───── RECORDS SUPPLIED ─────

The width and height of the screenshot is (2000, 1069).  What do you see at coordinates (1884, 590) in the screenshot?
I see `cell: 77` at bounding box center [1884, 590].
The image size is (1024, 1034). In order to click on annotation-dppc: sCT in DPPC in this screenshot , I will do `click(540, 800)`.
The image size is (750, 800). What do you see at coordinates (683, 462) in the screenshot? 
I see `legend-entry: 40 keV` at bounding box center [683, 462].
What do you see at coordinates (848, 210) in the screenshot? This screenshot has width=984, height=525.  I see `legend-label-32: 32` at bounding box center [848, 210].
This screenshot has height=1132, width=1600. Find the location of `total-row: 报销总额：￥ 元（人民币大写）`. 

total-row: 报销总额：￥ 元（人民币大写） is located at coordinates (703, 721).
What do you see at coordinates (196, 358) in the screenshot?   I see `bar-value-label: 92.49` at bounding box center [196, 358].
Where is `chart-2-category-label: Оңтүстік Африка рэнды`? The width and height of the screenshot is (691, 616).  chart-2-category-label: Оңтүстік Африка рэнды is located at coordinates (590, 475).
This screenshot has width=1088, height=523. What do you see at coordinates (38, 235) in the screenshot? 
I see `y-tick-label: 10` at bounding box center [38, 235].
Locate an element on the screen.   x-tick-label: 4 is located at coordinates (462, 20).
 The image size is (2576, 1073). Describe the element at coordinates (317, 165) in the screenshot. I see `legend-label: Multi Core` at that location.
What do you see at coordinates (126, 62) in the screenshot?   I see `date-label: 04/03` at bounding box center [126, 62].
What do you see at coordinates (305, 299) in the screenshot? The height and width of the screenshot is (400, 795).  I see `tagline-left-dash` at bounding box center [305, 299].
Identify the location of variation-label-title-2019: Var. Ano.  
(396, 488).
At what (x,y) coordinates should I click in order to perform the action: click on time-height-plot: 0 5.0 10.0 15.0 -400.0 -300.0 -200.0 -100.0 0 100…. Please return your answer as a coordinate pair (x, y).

─────

**PROBLEM STATEMENT:** Copy word for word the part of the material that begins with the line containing "The image size is (1024, 1034)." and continues through the end of the material, including both that line and the last one.

**EXERCISE ANSWER:**
The image size is (1024, 1034). In order to click on annotation-dppc: sCT in DPPC in this screenshot , I will do `click(540, 800)`.
The image size is (750, 800). What do you see at coordinates (683, 462) in the screenshot? 
I see `legend-entry: 40 keV` at bounding box center [683, 462].
What do you see at coordinates (848, 210) in the screenshot? This screenshot has width=984, height=525.  I see `legend-label-32: 32` at bounding box center [848, 210].
This screenshot has height=1132, width=1600. Find the location of `total-row: 报销总额：￥ 元（人民币大写）`. 

total-row: 报销总额：￥ 元（人民币大写） is located at coordinates (703, 721).
What do you see at coordinates (196, 358) in the screenshot?   I see `bar-value-label: 92.49` at bounding box center [196, 358].
Where is `chart-2-category-label: Оңтүстік Африка рэнды`? The width and height of the screenshot is (691, 616).  chart-2-category-label: Оңтүстік Африка рэнды is located at coordinates (590, 475).
This screenshot has width=1088, height=523. What do you see at coordinates (38, 235) in the screenshot? 
I see `y-tick-label: 10` at bounding box center [38, 235].
Locate an element on the screen.   x-tick-label: 4 is located at coordinates (462, 20).
 The image size is (2576, 1073). Describe the element at coordinates (317, 165) in the screenshot. I see `legend-label: Multi Core` at that location.
What do you see at coordinates (126, 62) in the screenshot?   I see `date-label: 04/03` at bounding box center [126, 62].
What do you see at coordinates (305, 299) in the screenshot? The height and width of the screenshot is (400, 795).  I see `tagline-left-dash` at bounding box center [305, 299].
Identify the location of variation-label-title-2019: Var. Ano.  
(396, 488).
At what (x,y) coordinates should I click in order to perform the action: click on time-height-plot: 0 5.0 10.0 15.0 -400.0 -300.0 -200.0 -100.0 0 100…. Please return your answer as a coordinate pair (x, y).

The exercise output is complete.